What is the conservation of momentum?
The law of conservation of momentum states that in a closed, isolated system the total momentum stays constant. Momentum is mass times velocity, so for two interacting objects the total momentum before a collision equals the total momentum after it. This is one of the most powerful principles in classical mechanics and applies to collisions, explosions, and recoil.

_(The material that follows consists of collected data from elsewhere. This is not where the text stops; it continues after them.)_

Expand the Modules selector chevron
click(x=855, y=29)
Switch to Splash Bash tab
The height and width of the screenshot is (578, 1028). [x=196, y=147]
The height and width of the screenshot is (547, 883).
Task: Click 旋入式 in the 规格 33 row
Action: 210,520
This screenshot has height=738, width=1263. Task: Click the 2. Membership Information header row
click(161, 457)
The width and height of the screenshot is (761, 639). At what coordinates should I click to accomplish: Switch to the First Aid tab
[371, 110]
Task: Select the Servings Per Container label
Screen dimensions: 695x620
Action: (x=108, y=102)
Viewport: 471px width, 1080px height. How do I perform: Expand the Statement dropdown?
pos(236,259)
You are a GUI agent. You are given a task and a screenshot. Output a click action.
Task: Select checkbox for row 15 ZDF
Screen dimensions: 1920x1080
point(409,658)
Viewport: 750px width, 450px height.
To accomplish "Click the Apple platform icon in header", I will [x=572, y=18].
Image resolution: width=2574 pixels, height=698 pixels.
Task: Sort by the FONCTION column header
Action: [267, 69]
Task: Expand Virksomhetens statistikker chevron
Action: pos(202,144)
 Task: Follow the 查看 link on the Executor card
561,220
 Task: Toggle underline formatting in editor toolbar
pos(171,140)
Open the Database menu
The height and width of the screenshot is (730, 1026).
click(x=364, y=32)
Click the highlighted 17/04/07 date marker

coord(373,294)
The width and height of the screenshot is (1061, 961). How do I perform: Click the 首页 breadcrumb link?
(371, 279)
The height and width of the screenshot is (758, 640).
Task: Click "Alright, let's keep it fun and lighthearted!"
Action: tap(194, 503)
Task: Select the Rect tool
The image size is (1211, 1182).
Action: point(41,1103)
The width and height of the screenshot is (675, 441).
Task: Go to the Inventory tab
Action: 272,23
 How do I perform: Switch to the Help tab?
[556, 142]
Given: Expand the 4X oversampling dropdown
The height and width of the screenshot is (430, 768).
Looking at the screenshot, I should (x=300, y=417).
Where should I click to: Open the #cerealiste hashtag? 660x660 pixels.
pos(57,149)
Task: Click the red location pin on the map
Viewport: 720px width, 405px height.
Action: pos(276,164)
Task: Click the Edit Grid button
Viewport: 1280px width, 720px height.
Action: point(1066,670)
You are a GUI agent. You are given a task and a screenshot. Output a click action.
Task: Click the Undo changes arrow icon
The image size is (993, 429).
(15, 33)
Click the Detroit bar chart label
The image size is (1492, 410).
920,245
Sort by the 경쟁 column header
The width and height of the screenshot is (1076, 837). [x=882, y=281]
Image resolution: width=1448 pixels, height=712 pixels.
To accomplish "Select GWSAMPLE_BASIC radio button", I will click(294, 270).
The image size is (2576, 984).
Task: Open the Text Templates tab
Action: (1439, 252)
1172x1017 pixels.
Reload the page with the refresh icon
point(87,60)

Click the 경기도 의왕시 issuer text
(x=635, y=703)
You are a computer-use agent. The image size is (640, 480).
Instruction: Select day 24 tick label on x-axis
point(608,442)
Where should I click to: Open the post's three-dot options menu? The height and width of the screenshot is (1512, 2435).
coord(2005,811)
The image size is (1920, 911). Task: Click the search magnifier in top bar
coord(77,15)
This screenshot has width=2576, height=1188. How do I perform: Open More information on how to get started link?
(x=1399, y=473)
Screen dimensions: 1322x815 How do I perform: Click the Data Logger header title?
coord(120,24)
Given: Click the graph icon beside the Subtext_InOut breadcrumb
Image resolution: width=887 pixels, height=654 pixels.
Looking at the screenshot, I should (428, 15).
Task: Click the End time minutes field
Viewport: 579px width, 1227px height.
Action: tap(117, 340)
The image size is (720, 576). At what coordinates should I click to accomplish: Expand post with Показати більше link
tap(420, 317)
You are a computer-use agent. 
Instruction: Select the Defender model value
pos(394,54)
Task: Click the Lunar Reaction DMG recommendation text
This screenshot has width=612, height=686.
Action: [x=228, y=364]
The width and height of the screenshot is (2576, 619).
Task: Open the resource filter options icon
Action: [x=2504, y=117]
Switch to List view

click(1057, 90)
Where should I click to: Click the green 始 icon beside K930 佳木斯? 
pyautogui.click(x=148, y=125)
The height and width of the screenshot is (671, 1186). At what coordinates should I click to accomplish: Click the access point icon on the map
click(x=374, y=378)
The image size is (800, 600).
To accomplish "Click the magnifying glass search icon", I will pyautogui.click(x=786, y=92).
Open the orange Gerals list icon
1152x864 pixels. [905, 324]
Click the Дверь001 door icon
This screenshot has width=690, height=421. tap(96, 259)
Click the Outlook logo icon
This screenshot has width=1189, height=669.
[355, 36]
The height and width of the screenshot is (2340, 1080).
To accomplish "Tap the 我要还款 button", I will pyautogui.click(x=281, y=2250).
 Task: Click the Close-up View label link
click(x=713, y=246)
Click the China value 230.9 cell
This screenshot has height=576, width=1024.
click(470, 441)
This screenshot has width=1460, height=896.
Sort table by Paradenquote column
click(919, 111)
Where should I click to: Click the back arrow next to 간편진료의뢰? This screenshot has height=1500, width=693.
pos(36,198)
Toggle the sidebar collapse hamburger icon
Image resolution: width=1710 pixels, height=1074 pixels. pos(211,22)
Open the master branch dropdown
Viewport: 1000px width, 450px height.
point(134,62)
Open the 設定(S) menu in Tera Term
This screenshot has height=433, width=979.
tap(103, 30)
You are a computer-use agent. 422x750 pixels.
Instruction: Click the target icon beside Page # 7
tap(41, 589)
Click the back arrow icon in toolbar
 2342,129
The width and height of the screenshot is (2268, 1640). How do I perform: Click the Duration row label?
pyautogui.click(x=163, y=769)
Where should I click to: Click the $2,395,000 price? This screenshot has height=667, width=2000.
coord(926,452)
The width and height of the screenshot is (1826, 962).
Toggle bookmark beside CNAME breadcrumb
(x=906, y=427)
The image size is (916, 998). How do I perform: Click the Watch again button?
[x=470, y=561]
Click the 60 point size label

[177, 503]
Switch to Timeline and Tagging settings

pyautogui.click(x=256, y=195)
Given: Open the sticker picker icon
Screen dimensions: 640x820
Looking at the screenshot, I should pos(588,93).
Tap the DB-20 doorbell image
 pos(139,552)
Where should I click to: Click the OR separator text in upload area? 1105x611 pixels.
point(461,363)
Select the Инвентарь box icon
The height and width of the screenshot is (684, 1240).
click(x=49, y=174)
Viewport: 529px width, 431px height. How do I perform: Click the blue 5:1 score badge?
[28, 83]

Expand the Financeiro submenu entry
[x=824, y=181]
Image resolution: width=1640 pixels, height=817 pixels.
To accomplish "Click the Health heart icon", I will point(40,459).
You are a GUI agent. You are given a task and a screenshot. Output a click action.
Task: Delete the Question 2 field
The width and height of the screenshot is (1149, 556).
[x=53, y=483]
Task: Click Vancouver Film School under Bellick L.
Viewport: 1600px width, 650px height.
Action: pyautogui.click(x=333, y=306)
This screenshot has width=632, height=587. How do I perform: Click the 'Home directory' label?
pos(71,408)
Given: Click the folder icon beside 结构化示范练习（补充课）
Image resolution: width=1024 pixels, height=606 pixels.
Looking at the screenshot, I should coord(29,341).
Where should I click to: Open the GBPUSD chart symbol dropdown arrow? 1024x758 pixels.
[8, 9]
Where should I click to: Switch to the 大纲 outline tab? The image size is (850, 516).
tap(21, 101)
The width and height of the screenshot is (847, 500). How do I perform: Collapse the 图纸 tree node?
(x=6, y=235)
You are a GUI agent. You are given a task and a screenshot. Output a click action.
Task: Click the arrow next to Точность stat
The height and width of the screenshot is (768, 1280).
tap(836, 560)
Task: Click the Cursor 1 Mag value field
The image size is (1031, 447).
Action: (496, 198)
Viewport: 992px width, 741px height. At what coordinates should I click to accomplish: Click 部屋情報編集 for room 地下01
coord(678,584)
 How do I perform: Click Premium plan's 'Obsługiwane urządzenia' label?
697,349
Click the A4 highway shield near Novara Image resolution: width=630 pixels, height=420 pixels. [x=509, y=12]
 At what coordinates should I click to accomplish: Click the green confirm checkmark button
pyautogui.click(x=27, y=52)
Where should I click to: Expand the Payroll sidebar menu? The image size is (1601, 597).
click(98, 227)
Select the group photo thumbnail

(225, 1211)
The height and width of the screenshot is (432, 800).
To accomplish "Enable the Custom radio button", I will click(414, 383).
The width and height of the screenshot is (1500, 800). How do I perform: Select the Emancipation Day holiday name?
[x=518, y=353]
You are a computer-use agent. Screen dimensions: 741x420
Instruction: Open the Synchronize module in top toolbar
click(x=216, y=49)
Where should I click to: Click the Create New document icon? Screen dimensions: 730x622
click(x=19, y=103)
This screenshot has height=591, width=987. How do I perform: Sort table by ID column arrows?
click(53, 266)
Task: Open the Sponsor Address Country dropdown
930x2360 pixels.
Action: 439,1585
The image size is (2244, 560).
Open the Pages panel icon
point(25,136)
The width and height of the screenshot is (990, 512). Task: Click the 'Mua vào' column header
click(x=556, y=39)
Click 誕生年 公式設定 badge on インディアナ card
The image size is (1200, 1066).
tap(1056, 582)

How to use this calculator
Enter the two masses (\(m_1\) and \(m_2\)), their initial velocities (\(u_1\) and \(u_2\)), and the known final velocity of object 1 (\(v_1\)). The calculator solves for the unknown final velocity of object 2 (\(v_2\)) and confirms that total momentum is conserved. Use a negative sign for velocities directed opposite to your chosen positive direction.
The formula explained
Starting from \(m_1 u_1 + m_2 u_2 = m_1 v_1 + m_2 v_2\), we isolate \(v_2\):
$$v_2 = \dfrac{m_1\,u_1 + m_2\,u_2 - m_1\,v_1}{m_2}$$
The numerator is the total system momentum minus the momentum carried by object 1 after the event; dividing by \(m_2\) gives object 2's final velocity.
Worked example
A 2 kg cart moving at 5 m/s strikes a stationary 3 kg cart. After the collision the 2 kg cart moves at 1 m/s. Total momentum = \(2\times5 + 3\times0 = 10\ \text{kg}\cdot\text{m/s}\). Then $$v_2 = \frac{10 - 2\times1}{3} = \frac{8}{3} \approx 2.667\ \text{m/s}.$$ The 3 kg cart moves off at about 2.67 m/s, and the total momentum after (\(2\times1 + 3\times2.667 = 10\)) is unchanged.
FAQ
Is momentum conserved if there is friction? Momentum is conserved only when no external net force acts. Significant friction is an external force, so use this tool for instantaneous collisions where it is negligible.
Does it work for elastic and inelastic collisions? Yes — momentum is conserved in both. In a perfectly inelastic collision the objects stick together, so \(v_1\) equals \(v_2\).
What units should I use? Use kilograms for mass and meters per second for velocity to get momentum in \(\text{kg}\cdot\text{m/s}\).